SIMON: Yes, because it’s a question of equality. Some people are completely wrong about documentary filmmaking. Making documentaries is a very difficult art. Even before I knew that I was sick, I wanted to film a diagnosis, but [the breast cancer surgeon] said that it was impossible. A surgeon can’t go in the waiting room to tell a woman, “Look, I’ve got a camera in my office,” while knowing that she’s going to deliver terrible news to the patient. And then it happened to me that I was going to be the patient to receive the diagnosis. I asked Céline Bozon, who was my cinematographer for I Want to Talk About Duras, to film me.
NOTEBOOK: Was this the only time that she did that in the film?
SIMON: The second time was the operation. My surgeon is great. She answers all your questions directly. I trusted these two women so much—that’s why I am naked. I thought, “Yeah, I am naked like all the other patients, why not? I’m not above them.”
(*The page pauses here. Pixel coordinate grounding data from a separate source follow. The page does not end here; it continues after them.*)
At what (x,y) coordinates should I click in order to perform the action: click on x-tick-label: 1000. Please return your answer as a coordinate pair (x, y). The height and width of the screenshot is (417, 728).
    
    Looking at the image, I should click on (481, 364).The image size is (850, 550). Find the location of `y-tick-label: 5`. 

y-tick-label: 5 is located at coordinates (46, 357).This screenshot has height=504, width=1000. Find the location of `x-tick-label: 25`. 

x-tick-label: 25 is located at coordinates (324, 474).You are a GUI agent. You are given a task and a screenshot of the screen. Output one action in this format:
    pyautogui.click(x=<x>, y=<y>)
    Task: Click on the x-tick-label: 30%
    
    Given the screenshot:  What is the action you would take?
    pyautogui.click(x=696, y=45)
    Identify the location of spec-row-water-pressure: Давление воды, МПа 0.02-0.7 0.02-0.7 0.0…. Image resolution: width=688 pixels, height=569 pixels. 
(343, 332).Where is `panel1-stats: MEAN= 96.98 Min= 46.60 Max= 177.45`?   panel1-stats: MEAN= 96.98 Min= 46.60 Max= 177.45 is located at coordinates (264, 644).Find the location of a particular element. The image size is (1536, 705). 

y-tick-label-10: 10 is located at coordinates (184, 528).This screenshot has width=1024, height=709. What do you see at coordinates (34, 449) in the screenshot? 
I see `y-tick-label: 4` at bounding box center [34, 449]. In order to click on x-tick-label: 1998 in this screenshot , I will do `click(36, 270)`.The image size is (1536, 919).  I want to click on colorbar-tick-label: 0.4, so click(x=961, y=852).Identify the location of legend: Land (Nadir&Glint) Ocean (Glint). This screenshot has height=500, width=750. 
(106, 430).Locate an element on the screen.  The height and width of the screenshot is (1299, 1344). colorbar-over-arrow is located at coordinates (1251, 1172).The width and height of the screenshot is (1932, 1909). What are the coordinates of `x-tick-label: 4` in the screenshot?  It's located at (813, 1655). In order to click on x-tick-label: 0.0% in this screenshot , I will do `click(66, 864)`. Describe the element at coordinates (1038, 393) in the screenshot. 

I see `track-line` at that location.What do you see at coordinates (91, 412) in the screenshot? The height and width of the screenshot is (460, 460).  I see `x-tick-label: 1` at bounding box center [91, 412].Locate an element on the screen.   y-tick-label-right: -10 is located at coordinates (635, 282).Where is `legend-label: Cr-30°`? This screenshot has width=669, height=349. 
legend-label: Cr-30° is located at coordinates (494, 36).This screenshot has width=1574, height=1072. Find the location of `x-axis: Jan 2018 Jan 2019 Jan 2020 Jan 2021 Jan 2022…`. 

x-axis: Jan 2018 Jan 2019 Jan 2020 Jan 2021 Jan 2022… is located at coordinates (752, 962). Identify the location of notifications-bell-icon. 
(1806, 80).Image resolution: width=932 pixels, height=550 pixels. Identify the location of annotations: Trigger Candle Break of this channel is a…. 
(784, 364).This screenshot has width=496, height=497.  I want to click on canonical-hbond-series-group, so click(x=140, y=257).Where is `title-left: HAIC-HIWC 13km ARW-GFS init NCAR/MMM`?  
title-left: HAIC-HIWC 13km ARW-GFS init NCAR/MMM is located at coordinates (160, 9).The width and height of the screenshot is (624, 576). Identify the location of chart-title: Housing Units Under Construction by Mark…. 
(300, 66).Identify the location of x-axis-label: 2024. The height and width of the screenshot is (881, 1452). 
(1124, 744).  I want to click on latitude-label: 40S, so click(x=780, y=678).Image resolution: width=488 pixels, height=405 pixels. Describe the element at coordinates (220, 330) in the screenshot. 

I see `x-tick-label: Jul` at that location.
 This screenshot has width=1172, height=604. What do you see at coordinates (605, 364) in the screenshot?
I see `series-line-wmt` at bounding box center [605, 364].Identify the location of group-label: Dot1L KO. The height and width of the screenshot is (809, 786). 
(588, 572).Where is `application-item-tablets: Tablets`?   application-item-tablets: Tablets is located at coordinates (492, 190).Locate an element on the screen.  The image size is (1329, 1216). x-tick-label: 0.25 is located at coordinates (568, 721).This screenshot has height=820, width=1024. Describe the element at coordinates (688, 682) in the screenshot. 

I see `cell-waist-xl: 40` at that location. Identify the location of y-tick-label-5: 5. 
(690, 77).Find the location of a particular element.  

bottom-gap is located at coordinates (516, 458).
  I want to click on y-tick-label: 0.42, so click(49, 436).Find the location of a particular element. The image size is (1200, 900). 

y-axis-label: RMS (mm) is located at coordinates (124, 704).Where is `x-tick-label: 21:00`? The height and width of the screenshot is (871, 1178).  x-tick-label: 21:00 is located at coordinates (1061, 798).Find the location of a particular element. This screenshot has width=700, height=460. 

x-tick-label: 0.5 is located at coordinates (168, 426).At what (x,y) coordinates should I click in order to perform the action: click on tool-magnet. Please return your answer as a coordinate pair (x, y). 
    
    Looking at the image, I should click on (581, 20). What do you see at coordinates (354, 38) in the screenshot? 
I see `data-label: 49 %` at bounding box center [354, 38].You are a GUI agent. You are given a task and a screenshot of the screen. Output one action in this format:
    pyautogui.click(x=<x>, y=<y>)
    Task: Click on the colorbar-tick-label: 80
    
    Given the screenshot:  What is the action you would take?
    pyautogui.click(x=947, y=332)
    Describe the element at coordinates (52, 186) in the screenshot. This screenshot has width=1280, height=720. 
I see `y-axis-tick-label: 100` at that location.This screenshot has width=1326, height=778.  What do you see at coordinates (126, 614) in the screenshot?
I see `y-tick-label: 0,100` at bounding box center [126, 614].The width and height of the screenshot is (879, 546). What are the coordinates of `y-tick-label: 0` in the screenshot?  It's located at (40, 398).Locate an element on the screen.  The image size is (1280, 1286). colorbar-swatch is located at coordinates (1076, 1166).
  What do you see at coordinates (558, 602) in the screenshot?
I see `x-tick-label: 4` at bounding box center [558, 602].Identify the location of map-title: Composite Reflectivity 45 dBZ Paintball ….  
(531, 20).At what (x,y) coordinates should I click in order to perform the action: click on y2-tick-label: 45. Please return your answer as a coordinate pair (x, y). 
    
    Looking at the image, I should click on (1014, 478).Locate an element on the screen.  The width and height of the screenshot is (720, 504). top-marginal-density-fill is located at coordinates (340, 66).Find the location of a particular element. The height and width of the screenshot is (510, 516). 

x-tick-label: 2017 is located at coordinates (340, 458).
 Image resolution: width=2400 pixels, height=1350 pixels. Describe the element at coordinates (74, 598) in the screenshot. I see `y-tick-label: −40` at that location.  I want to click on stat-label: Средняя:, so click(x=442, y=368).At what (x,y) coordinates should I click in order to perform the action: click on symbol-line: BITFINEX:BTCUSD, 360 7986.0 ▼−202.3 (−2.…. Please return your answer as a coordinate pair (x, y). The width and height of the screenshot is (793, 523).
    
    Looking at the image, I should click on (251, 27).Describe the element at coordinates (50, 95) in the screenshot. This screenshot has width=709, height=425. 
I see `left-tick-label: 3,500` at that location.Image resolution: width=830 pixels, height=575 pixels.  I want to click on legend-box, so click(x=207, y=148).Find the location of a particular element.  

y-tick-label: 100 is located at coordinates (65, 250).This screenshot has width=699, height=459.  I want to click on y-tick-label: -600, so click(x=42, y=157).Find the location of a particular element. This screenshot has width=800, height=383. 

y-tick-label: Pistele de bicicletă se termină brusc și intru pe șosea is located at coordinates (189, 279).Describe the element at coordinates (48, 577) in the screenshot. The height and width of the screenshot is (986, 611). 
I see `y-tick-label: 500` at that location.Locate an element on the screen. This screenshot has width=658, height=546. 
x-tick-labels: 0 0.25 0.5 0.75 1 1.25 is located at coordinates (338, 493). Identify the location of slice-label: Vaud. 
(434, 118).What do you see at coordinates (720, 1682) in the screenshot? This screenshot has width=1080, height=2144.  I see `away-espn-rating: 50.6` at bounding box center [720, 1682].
NOTEBOOK: So the crew consists of you, your assistant, sound person, and Bozon.
SIMON: Yes. Céline is a very good framer. She was so moved that I asked her to do it. There is the last film, The Long Holiday (2000), by a filmmaker I admire, Johan van der Keuken, but I thought that the scene where he sees his doctor [to learn that he has prostate cancer] was not good, because there was nobody behind the camera. Céline did a beautiful job.
NOTEBOOK: What makes a good framer?
SIMON: They listen. The most important thing for framing is to listen. I shoot with the headphones, because you construct a relationship between image and sound. Besides that, they’re artistic framers who make beautiful compositions. Documentary filmmaking is beautiful because it’s true. You get so overwhelmed that you don’t see how it’s framed and cut—the story, and all that. I find truth so beautiful. That’s what we pay for, this beauty of the truth. Which doesn’t mean that there is no mise-en-scène. For example, I didn’t film the doctors or the hospital by choice. The ideal of critiquing documentary filmmaking would be [to show] how I am in the middle of the people and film the body even when they talk. Hardly anyone talks about that. Critics should explain how you can analyze a film. For example, the beautiful Frederick Wiseman is a good critic of Frederick Wiseman. I understand what he does. His editing is beautiful, though it’s very different from mine, because he’s not framing, he is doing sound. Documentary filmmaking is not reality. It’s artistic work and it’s amazing, but you have to explain it. Very few people are able to truly explain the art of documentary.